Task instructions: Pick every line out of the entries below that has the string "chart", and copy it.

[Saved entries]
Content starts

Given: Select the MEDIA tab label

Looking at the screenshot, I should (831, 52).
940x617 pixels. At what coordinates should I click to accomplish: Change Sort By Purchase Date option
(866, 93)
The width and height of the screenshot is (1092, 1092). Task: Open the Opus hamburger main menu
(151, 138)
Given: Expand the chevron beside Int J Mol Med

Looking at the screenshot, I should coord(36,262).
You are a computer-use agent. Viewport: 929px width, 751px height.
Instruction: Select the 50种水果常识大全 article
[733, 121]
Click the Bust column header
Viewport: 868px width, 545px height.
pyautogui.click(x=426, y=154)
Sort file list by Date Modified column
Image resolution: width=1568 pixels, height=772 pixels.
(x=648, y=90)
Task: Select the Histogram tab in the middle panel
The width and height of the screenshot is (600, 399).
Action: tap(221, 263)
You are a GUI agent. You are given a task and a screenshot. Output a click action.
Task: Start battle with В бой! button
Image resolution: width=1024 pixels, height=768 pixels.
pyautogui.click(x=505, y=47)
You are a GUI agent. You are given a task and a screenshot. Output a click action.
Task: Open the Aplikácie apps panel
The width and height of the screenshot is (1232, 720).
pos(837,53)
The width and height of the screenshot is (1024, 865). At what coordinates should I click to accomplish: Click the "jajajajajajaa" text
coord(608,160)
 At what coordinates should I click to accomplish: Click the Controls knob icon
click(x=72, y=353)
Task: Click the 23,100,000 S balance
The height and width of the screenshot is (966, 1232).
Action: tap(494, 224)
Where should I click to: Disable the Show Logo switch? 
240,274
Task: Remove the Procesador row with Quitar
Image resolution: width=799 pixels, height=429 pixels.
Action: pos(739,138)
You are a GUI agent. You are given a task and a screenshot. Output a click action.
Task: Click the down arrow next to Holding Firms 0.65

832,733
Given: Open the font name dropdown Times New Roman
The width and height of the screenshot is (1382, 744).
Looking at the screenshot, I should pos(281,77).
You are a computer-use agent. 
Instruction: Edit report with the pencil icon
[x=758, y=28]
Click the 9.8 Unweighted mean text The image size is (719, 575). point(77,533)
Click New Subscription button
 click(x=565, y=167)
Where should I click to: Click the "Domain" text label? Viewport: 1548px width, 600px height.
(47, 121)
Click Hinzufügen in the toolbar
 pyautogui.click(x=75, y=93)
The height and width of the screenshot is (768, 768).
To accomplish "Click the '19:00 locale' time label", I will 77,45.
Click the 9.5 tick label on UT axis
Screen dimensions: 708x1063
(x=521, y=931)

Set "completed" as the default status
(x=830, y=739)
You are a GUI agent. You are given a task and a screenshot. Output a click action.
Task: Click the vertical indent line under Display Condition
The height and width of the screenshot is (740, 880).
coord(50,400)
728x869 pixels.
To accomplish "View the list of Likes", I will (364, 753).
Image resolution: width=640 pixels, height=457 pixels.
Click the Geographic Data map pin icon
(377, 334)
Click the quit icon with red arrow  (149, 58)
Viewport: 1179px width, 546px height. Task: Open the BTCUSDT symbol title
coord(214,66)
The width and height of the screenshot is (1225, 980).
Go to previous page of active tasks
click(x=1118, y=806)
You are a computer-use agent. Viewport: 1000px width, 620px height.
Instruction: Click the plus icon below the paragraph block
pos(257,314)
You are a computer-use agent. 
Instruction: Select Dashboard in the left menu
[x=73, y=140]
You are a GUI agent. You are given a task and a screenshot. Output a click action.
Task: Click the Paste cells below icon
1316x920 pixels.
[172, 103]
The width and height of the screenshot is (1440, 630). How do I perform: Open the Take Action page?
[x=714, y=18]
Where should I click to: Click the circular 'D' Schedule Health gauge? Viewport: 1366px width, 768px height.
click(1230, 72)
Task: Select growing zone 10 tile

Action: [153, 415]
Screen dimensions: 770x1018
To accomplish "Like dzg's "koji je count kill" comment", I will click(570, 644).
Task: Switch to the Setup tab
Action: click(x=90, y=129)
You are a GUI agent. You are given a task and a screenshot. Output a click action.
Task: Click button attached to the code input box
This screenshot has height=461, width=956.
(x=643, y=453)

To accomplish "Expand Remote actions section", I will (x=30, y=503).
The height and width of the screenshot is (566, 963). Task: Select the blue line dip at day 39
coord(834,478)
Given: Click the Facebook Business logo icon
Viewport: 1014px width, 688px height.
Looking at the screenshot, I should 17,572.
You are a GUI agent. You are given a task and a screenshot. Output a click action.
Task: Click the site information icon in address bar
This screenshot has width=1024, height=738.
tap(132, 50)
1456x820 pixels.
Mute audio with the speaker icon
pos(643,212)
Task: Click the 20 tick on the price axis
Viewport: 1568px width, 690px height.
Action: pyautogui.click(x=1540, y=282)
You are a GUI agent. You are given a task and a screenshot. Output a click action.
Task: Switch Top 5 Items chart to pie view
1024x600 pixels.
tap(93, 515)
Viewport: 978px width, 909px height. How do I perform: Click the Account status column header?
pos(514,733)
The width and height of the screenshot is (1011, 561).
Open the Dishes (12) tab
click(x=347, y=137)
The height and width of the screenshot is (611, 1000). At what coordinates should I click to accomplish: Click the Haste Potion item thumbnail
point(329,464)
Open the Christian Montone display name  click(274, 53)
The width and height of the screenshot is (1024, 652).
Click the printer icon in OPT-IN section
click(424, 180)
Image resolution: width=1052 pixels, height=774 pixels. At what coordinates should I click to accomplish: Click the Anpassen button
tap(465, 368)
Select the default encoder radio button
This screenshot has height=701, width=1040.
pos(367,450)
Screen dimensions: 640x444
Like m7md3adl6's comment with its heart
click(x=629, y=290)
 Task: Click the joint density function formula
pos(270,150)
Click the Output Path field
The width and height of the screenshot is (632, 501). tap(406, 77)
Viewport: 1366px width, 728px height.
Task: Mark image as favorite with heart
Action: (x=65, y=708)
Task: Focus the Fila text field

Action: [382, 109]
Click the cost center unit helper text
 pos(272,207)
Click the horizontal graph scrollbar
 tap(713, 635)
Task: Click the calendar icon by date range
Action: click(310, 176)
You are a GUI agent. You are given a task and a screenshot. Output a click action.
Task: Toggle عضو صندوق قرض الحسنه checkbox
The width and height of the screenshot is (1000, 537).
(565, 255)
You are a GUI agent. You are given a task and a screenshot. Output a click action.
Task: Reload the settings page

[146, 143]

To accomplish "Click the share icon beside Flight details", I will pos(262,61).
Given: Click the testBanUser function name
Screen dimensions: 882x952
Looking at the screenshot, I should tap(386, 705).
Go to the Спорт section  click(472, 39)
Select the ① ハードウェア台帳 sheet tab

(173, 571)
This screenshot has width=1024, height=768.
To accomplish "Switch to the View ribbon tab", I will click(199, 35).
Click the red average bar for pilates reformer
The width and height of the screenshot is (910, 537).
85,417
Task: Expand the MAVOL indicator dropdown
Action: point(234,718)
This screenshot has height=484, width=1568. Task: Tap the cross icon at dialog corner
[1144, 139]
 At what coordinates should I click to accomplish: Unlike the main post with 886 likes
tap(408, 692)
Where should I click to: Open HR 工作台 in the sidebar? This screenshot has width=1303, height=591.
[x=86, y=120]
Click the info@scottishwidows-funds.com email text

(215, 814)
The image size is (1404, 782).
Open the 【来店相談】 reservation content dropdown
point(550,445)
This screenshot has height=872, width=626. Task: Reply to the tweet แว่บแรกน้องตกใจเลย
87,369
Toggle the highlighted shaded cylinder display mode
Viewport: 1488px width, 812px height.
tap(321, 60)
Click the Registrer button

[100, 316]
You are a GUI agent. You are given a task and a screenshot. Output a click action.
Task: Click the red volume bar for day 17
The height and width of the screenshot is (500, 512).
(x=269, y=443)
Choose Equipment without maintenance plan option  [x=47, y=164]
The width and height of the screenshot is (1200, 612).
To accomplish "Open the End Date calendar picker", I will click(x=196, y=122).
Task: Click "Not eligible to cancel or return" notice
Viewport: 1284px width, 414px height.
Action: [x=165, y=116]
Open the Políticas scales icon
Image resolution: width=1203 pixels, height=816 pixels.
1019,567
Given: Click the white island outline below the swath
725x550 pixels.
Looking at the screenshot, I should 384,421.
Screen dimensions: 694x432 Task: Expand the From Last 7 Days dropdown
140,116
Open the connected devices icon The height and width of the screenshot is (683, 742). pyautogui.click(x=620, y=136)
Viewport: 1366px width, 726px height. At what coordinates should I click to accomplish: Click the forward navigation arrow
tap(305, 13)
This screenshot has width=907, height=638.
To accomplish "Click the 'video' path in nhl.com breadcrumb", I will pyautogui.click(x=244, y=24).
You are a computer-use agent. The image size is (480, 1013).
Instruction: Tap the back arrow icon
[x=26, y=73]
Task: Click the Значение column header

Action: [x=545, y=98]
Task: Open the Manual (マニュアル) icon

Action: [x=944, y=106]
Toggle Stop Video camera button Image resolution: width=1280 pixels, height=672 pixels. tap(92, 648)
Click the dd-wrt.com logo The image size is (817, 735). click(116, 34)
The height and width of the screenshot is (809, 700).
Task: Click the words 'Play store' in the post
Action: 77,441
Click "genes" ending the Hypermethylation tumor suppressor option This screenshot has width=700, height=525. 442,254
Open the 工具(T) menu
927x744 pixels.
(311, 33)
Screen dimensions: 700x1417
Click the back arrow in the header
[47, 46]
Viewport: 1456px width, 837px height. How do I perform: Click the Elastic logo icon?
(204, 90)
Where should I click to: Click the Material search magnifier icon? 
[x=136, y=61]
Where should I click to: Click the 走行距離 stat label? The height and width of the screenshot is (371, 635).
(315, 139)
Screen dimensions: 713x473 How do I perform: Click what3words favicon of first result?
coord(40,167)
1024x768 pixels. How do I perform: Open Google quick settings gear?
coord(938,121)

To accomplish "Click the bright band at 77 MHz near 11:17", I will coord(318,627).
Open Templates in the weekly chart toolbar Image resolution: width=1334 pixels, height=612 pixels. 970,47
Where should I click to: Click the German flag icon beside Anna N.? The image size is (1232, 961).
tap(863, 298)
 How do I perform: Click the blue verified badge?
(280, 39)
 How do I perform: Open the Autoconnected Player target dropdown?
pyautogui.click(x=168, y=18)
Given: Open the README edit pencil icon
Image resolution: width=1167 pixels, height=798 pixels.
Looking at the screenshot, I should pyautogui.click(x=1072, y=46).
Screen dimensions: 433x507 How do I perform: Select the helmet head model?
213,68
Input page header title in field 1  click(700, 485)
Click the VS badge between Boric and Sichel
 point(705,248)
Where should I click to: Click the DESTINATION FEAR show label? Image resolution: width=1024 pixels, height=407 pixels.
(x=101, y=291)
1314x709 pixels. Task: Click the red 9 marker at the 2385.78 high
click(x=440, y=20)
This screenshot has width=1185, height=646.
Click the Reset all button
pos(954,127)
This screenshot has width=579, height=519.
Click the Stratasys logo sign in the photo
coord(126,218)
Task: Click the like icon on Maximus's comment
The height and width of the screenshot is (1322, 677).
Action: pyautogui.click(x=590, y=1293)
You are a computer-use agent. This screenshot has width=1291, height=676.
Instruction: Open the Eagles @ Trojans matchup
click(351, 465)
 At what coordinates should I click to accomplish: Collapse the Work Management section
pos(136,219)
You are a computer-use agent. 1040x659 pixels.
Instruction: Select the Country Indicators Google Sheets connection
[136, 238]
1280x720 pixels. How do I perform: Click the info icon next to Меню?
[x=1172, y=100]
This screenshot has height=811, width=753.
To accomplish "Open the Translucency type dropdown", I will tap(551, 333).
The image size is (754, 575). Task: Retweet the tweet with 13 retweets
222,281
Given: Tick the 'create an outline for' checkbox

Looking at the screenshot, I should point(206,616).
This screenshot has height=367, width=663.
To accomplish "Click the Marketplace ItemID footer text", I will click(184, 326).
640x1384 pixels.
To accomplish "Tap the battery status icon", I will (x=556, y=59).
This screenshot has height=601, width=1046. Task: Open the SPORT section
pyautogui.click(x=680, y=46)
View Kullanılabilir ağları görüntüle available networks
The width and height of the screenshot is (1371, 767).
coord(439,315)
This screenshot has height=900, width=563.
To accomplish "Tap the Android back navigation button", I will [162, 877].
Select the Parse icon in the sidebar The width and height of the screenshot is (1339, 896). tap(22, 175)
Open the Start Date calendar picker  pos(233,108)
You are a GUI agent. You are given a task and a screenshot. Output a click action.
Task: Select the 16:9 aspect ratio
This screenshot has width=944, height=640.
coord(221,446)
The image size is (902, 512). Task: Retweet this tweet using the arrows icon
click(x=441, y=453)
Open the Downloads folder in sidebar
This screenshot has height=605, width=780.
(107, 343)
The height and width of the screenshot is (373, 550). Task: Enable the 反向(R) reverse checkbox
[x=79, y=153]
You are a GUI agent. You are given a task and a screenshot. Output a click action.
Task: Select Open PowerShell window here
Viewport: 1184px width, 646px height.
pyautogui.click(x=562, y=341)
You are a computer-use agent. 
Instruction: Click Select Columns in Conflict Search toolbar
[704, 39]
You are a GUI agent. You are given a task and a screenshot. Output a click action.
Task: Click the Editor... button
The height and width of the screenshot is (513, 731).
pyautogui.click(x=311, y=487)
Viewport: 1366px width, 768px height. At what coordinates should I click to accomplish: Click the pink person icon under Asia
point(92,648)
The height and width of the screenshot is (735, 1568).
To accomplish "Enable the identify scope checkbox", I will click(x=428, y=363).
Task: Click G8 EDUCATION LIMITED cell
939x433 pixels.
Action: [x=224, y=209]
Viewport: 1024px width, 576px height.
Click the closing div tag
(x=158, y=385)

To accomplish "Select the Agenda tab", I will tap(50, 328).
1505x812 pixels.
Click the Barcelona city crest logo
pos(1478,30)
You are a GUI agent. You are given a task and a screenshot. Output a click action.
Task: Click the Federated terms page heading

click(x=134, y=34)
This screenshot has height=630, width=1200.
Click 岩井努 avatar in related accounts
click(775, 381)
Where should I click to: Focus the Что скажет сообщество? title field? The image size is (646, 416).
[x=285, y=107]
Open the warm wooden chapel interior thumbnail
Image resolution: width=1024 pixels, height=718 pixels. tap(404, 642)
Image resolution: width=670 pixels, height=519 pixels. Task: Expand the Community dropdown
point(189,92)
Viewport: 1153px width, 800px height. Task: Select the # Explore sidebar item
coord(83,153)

Content ends

Solution below:
Task: Switch Top 5 Items chart to pie view
Open Templates in the weekly chart toolbar Image resolution: width=1334 pixels, height=612 pixels. 970,47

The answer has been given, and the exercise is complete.